Simplify the denominator:

$$\text{Units of Constant} = \frac{\mathrm{ft}^{3} / \mathrm{s}}{\mathrm{ft}^{1} \times \mathrm{ft}^{3/2}}$$

$$\text{Units of Constant} = \frac{\mathrm{ft}^{3} / \mathrm{s}}{\mathrm{ft}^{1 + 3/2}}$$

$$\text{Units of Constant} = \frac{\mathrm{ft}^{3} / \mathrm{s}}{\mathrm{ft}^{5/2}}$$

Finally, simplify the fraction to find the units of the constant:

$$\text{Units of Constant} = \frac{\mathrm{ft}^{3}}{\mathrm{s} \cdot \mathrm{ft}^{5/2}}$$

$$\text{Units of Constant} = \mathrm{ft}^{3 - 5/2} \cdot \mathrm{s}^{-1}$$

$$\text{Units of Constant} = \mathrm{ft}^{6/2 - 5/2} \cdot \mathrm{s}^{-1}$$

$$\text{Units of Constant} = \mathrm{ft}^{1/2} \cdot \mathrm{s}^{-1}$$

Since the constant has units of $$\mathrm{ft}^{1/2} \cdot \mathrm{s}^{-1}$$, it is not dimensionless.

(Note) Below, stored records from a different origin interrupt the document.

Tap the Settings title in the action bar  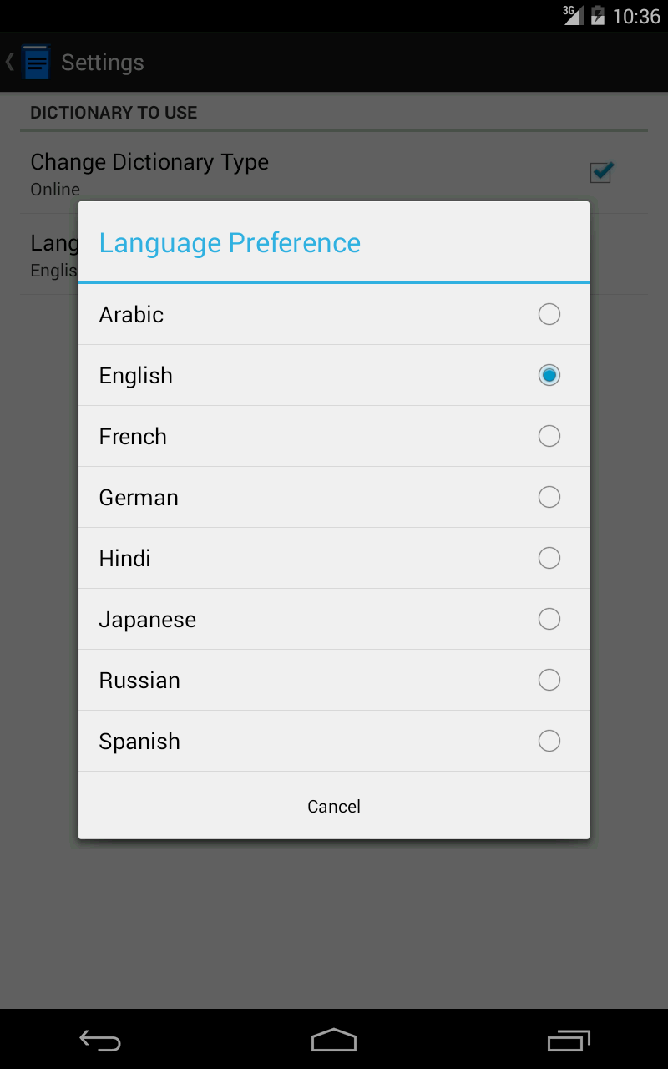point(102,62)
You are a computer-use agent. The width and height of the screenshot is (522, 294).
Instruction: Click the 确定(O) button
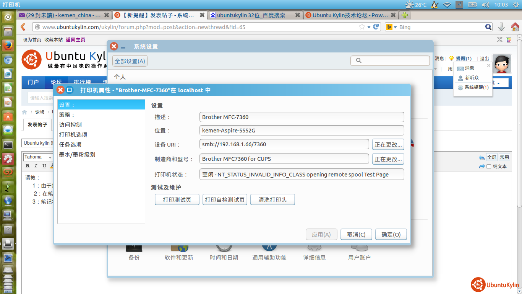pos(391,235)
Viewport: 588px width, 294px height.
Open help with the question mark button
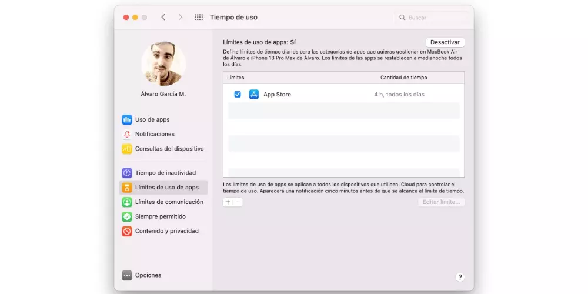tap(460, 277)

**step2 Evaluate Validity with Different Units**

The equation $$Q=3.09 B H^{3 / 2}$$ is valid as given only when $$Q$$ is in $$\mathrm{ft}^{3} / \mathrm{s}$$ and $$B$$ and $$H$$ are in feet. This is because the constant 3.09 inherently carries the specific units $$\mathrm{ft}^{1/2} \cdot \mathrm{s}^{-1}$$ to make the overall equation dimensionally consistent with the specified units for Q, B, and H.

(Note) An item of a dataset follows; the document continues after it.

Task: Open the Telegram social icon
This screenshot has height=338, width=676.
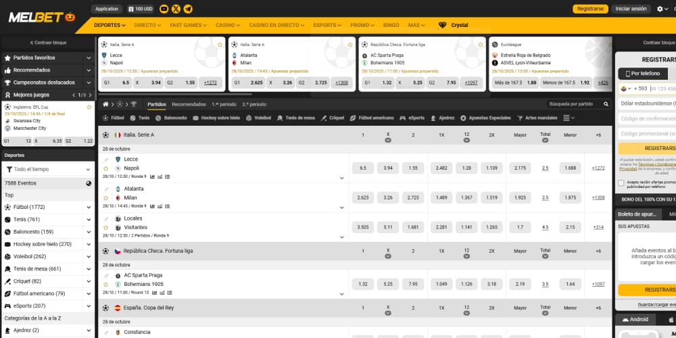Action: [x=188, y=9]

If units other than feet and seconds were used (e.g., meters for length and seconds for time), the numerical value of the constant 3.09 would need to be converted accordingly. For instance, if B and H were in meters and Q in $$\mathrm{m}^{3} / \mathrm{s}$$, the constant would have different units and a different numerical value to maintain the physical relationship. Therefore, the equation, as written with the constant 3.09, would not be valid if units other than feet and seconds were used, unless the constant itself is appropriately adjusted for the new unit system.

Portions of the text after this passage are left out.